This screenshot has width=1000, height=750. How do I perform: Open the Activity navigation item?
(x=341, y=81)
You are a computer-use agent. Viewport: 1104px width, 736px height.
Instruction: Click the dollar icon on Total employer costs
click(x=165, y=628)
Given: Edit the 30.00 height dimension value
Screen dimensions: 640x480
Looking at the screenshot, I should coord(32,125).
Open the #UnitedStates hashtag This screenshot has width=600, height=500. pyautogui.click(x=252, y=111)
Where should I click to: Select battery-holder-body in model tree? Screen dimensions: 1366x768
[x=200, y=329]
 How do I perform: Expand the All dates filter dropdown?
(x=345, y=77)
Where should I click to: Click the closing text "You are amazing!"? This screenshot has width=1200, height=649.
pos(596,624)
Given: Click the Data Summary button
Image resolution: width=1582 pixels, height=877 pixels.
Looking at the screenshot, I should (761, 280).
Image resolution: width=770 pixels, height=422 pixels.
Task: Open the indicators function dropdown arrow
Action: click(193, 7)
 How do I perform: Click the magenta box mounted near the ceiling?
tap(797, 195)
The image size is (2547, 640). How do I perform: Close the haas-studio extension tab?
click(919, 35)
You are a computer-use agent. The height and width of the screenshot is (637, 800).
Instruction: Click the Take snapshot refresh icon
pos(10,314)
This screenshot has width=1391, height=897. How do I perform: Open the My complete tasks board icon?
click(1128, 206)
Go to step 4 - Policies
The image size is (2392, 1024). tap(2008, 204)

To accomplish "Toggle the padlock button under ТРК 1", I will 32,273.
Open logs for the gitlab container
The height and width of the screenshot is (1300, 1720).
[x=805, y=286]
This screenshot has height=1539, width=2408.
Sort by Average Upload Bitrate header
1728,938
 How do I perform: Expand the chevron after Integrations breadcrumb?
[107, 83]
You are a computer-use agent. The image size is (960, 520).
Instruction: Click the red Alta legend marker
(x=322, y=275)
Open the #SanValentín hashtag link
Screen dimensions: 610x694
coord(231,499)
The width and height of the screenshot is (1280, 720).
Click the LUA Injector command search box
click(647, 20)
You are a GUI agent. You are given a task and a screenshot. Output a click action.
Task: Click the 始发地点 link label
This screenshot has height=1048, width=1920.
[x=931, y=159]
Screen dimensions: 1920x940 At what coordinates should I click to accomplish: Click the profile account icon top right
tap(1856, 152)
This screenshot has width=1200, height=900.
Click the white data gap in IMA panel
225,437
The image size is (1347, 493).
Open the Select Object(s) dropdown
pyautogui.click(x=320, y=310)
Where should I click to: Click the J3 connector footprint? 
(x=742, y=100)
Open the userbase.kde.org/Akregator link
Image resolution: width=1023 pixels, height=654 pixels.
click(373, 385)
******************************
[Exercise aim]: Swap "dropdown" for "menu" in the rows from the line with "The image size is (1347, 493)." up to and including the last row, and give those lines again with everything else unchanged.

[Written response]:
The image size is (1347, 493).
Open the Select Object(s) menu
pyautogui.click(x=320, y=310)
Where should I click to: Click the J3 connector footprint? 
(x=742, y=100)
Open the userbase.kde.org/Akregator link
Image resolution: width=1023 pixels, height=654 pixels.
click(373, 385)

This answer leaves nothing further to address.